> RECORDS PROVIDED
────────────────────────────────────────

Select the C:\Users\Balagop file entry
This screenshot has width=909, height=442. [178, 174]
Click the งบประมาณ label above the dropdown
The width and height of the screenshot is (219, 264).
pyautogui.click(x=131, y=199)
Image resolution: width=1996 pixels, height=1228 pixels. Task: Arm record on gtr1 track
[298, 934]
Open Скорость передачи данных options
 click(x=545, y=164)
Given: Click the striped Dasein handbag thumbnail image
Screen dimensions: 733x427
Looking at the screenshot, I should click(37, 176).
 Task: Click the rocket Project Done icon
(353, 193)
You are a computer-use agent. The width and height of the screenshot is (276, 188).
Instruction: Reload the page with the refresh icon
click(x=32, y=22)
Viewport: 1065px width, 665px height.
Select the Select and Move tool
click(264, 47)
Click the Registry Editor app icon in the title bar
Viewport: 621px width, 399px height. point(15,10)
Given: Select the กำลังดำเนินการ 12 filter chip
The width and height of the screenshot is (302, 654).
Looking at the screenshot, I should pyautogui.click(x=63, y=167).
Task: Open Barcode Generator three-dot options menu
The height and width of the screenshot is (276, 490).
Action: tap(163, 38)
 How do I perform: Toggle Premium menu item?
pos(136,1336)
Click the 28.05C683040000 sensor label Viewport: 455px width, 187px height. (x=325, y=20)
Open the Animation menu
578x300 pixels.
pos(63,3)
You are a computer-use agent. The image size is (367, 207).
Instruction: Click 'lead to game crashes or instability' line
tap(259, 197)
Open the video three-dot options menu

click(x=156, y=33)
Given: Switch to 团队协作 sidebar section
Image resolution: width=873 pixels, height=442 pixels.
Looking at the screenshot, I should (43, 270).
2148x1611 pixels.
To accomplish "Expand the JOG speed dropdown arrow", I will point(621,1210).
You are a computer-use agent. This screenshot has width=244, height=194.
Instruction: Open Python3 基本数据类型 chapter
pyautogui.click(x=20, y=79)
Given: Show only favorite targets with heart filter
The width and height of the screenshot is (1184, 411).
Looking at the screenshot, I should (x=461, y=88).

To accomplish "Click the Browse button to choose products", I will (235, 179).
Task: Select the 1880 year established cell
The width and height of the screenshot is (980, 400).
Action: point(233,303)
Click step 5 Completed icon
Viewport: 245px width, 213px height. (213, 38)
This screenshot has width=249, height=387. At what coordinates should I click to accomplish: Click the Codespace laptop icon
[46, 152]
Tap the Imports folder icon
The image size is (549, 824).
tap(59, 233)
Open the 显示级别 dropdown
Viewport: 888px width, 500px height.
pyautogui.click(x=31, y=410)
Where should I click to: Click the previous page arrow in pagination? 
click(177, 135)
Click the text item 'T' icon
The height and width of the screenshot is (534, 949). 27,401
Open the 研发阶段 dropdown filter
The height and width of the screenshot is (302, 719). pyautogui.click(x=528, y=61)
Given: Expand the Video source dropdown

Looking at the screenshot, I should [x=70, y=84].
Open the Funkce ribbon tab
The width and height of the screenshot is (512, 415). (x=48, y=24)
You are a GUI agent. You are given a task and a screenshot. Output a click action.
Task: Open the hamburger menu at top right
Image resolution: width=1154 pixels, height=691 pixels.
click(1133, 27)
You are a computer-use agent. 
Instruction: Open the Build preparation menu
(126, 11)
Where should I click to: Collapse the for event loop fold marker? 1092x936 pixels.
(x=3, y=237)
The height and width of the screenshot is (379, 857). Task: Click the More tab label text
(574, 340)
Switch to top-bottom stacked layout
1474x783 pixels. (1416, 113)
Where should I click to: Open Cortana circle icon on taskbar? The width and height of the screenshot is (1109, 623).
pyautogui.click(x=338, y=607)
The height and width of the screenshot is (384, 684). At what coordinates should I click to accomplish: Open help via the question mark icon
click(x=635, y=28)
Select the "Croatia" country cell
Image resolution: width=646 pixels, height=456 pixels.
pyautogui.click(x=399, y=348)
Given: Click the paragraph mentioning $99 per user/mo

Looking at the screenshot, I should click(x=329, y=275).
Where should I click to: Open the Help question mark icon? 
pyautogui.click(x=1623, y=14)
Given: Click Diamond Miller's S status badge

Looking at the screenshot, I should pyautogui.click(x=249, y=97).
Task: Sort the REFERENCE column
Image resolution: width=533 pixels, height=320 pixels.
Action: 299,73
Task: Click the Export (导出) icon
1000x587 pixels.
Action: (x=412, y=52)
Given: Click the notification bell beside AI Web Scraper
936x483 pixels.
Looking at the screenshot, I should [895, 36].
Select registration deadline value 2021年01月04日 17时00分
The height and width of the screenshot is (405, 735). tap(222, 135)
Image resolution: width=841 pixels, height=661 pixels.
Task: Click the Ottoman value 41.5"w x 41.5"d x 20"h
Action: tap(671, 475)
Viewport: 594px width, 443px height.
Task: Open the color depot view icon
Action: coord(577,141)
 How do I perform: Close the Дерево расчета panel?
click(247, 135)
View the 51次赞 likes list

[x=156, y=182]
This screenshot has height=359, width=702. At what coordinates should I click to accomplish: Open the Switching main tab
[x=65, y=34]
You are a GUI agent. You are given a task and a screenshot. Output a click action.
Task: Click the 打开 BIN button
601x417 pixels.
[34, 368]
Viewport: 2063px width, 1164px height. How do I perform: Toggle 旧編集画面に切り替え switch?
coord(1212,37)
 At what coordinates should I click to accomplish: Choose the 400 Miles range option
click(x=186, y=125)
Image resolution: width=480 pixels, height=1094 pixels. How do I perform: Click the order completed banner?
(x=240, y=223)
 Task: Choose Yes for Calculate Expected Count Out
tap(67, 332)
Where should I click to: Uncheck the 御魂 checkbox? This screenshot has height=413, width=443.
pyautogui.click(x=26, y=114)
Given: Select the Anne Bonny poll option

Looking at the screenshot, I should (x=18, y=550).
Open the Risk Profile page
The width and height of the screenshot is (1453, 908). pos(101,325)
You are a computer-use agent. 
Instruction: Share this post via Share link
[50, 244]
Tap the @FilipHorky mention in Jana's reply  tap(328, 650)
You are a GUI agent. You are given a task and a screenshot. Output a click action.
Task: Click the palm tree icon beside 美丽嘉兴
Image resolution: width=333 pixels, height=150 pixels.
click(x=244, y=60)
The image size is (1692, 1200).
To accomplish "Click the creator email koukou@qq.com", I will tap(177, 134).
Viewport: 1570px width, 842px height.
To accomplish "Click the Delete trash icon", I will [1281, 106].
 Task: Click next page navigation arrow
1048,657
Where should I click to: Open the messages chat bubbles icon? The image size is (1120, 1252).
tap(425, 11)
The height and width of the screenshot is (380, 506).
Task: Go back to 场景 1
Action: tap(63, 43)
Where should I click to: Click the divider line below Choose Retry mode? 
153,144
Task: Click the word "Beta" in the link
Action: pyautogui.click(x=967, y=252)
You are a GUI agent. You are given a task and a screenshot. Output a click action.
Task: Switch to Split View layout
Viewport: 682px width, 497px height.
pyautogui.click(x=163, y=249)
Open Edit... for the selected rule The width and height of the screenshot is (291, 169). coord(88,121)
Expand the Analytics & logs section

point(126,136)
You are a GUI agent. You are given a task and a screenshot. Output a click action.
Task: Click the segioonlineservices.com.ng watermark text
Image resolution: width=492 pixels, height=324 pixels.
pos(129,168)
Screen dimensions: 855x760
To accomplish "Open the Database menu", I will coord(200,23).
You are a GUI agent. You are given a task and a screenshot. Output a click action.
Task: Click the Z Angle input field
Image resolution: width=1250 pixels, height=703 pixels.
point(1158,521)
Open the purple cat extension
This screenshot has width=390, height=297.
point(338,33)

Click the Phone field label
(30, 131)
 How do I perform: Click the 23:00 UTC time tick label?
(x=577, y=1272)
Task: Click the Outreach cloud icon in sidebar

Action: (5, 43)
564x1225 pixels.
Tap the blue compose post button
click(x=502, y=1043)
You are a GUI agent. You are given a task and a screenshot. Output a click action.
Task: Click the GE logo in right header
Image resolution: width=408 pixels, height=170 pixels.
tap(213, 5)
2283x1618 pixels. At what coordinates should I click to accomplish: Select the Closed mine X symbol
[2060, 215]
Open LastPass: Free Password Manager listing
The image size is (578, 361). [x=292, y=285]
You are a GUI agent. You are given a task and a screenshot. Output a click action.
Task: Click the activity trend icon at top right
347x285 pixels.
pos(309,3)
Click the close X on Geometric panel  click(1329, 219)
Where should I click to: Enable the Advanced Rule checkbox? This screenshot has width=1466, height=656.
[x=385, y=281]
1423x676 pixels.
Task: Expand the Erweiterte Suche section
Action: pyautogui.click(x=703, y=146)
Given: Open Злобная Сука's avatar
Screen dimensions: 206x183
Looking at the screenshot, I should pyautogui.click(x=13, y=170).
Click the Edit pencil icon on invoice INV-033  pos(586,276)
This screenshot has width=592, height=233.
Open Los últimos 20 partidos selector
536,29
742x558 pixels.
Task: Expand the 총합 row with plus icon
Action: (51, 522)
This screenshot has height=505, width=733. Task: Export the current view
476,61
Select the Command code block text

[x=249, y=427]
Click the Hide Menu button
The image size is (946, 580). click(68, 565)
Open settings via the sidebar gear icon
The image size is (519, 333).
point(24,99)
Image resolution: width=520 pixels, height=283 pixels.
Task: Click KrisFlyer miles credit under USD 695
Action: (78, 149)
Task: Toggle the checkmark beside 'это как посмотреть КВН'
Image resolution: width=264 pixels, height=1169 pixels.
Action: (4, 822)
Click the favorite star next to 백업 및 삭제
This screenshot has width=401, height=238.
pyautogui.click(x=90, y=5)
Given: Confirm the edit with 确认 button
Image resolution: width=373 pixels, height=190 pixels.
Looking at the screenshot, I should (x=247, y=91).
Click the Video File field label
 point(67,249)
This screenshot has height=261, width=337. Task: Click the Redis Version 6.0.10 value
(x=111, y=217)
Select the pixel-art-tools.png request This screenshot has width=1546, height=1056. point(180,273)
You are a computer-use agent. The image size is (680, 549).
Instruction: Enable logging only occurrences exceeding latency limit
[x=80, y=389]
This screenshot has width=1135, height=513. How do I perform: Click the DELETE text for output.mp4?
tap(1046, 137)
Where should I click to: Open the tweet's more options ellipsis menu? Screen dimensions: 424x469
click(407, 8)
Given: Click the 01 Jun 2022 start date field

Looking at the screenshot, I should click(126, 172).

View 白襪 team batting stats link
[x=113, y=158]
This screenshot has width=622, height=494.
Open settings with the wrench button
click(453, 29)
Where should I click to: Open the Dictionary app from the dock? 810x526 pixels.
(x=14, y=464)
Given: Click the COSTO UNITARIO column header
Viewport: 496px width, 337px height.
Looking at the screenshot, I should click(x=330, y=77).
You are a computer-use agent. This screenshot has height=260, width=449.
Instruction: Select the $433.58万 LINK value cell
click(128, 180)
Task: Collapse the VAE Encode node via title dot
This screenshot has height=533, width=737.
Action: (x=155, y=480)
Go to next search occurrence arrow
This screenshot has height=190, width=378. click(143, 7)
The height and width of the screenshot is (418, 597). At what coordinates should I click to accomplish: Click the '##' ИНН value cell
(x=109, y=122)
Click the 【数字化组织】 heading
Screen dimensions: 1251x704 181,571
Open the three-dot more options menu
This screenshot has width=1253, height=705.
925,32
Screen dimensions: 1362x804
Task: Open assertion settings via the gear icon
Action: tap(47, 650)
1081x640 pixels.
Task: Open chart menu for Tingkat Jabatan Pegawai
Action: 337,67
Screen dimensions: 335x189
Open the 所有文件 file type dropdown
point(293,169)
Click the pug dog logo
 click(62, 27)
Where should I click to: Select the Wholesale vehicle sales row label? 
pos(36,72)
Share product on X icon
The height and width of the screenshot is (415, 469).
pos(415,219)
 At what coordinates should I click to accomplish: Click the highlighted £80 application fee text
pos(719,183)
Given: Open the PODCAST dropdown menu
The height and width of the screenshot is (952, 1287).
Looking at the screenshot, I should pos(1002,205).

────────────────────────────────────────

> EXERCISE DETAILS
Copy the records word for word, starting with the first line and going on through the line that contains "click(x=545, y=164)".

> EXPECTED ANSWER
Select the C:\Users\Balagop file entry
This screenshot has width=909, height=442. [178, 174]
Click the งบประมาณ label above the dropdown
The width and height of the screenshot is (219, 264).
pyautogui.click(x=131, y=199)
Image resolution: width=1996 pixels, height=1228 pixels. Task: Arm record on gtr1 track
[298, 934]
Open Скорость передачи данных options
 click(x=545, y=164)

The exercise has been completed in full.